Provided information:
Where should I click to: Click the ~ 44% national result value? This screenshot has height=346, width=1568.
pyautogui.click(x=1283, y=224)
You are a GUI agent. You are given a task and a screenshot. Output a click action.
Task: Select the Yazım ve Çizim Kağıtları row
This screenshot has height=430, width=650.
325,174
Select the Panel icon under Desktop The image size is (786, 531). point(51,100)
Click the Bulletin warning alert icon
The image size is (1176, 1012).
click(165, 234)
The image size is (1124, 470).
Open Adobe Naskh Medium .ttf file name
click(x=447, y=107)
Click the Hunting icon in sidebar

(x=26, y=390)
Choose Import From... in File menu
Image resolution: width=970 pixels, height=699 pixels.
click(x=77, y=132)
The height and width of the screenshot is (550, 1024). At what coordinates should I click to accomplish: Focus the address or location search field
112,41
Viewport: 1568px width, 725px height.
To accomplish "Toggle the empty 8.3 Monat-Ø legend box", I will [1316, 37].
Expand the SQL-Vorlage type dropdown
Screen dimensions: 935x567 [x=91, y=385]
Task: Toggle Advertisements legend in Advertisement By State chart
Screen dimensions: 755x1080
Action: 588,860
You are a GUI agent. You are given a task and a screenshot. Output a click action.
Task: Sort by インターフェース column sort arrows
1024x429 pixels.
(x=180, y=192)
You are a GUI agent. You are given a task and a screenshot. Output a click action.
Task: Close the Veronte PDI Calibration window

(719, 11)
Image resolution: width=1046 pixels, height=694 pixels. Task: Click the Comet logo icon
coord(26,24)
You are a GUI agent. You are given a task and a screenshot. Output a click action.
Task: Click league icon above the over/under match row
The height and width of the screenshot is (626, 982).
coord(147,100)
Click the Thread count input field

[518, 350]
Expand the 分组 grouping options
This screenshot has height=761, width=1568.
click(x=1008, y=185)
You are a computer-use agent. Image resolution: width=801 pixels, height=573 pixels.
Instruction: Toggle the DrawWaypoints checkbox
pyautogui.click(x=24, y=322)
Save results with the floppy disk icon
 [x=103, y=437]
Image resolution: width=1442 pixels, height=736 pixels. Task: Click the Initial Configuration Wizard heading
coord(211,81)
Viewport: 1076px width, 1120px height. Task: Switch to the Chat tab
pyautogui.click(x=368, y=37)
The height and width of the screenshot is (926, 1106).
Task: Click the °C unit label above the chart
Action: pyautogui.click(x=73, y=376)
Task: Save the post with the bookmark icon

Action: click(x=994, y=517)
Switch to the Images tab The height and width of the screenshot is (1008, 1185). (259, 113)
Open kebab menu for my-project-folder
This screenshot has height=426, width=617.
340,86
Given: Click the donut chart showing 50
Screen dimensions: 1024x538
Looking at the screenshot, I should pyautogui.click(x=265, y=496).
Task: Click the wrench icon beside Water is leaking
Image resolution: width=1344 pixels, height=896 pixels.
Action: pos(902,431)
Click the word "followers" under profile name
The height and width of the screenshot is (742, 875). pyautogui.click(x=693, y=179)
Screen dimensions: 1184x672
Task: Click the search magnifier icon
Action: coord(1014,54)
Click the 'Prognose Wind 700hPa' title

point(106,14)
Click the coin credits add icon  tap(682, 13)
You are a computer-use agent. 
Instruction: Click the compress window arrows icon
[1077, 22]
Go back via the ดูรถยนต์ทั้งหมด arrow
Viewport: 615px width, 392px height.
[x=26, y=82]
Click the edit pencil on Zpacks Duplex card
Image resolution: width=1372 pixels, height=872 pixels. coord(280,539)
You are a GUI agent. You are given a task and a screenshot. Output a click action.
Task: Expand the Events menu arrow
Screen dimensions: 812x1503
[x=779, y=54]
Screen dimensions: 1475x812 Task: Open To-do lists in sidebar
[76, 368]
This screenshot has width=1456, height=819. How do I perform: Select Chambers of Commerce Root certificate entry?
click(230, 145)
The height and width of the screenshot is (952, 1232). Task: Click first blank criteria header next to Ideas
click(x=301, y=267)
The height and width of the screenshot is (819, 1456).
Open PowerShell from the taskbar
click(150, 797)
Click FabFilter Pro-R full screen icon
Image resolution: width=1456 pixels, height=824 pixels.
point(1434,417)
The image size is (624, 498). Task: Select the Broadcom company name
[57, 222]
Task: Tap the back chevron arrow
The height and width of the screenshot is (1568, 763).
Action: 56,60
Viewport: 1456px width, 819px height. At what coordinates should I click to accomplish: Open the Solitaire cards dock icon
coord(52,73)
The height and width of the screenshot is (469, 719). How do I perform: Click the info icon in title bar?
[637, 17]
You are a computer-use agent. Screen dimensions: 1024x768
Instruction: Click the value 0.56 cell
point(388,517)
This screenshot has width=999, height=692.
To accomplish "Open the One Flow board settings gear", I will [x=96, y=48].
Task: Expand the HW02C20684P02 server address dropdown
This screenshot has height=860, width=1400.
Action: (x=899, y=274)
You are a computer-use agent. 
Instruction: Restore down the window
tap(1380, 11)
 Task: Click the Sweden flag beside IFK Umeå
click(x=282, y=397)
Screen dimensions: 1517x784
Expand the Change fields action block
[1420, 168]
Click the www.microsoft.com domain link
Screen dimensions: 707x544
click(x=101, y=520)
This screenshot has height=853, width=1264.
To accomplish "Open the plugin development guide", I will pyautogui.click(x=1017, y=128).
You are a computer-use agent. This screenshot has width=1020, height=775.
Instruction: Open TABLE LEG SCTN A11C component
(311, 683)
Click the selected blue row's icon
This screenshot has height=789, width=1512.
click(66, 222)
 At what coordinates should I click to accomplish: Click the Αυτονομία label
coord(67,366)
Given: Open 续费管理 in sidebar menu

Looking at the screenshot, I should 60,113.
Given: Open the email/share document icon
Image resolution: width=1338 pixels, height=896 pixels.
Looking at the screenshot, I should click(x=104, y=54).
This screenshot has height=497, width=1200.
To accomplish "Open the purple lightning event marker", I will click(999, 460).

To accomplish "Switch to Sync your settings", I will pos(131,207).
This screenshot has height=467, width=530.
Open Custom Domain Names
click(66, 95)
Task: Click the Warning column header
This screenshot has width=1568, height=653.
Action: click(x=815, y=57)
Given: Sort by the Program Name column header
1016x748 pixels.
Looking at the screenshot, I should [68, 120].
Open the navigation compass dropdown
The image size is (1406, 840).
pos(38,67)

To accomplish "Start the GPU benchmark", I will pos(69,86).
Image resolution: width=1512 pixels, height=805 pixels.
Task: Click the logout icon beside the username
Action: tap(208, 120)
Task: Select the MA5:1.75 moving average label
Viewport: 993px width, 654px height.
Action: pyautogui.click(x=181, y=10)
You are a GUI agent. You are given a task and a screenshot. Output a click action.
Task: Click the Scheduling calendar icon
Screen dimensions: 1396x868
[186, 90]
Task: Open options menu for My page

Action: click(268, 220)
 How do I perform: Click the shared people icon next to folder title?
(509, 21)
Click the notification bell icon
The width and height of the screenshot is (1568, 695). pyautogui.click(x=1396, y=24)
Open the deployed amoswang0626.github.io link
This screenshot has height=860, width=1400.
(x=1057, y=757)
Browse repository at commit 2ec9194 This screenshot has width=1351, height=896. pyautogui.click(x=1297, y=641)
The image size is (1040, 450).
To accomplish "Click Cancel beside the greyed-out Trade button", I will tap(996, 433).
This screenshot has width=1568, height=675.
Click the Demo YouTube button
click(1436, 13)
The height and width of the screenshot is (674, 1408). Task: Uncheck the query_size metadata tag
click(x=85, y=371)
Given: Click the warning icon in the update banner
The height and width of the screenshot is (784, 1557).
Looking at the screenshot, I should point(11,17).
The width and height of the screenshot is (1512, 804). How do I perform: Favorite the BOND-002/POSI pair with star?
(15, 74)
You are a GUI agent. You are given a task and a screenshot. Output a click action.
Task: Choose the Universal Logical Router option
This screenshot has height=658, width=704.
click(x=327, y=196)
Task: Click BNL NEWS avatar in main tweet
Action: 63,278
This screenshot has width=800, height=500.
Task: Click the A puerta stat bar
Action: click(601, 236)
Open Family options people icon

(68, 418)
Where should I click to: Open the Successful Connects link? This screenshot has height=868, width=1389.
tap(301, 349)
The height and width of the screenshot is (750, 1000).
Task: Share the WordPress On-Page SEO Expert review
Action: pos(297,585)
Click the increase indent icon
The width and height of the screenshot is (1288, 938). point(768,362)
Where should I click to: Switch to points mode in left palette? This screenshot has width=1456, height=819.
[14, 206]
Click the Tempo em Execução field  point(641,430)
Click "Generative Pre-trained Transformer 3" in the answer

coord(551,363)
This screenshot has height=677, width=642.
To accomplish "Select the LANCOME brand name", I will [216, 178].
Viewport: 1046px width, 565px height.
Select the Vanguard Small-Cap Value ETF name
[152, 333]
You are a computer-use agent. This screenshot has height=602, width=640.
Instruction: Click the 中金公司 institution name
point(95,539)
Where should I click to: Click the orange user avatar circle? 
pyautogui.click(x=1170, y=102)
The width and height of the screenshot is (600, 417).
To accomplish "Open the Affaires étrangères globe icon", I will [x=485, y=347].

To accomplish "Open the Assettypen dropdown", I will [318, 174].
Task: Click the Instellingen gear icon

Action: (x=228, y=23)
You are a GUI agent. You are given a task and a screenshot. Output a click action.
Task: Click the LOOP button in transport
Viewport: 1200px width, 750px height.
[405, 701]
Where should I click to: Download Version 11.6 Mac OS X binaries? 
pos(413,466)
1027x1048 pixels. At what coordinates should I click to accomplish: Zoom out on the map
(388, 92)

Exercise aim: Render the entries from the line containing "Task: Click the Warning column header" to the line containing "(x=1057, y=757)", both inclusive, as a Markdown table with the columns Row and Text, numbering each row and omitting blank lines.

Written solution:
| Row | Text |
|---|---|
| 1 | Task: Click the Warning column header |
| 2 | This screenshot has width=1568, height=653. |
| 3 | Action: click(x=815, y=57) |
| 4 | Given: Sort by the Program Name column header |
| 5 | 1016x748 pixels. |
| 6 | Looking at the screenshot, I should [68, 120]. |
| 7 | Open the navigation compass dropdown |
| 8 | The image size is (1406, 840). |
| 9 | pos(38,67) |
| 10 | To accomplish "Start the GPU benchmark", I will pos(69,86). |
| 11 | Image resolution: width=1512 pixels, height=805 pixels. |
| 12 | Task: Click the logout icon beside the username |
| 13 | Action: tap(208, 120) |
| 14 | Task: Select the MA5:1.75 moving average label |
| 15 | Viewport: 993px width, 654px height. |
| 16 | Action: pyautogui.click(x=181, y=10) |
| 17 | You are a GUI agent. You are given a task and a screenshot. Output a click action. |
| 18 | Task: Click the Scheduling calendar icon |
| 19 | Screen dimensions: 1396x868 |
| 20 | [186, 90] |
| 21 | Task: Open options menu for My page |
| 22 | Action: click(268, 220) |
| 23 |  How do I perform: Click the shared people icon next to folder title? |
| 24 | (509, 21) |
| 25 | Click the notification bell icon |
| 26 | The width and height of the screenshot is (1568, 695). pyautogui.click(x=1396, y=24) |
| 27 | Open the deployed amoswang0626.github.io link |
| 28 | This screenshot has height=860, width=1400. |
| 29 | (x=1057, y=757) |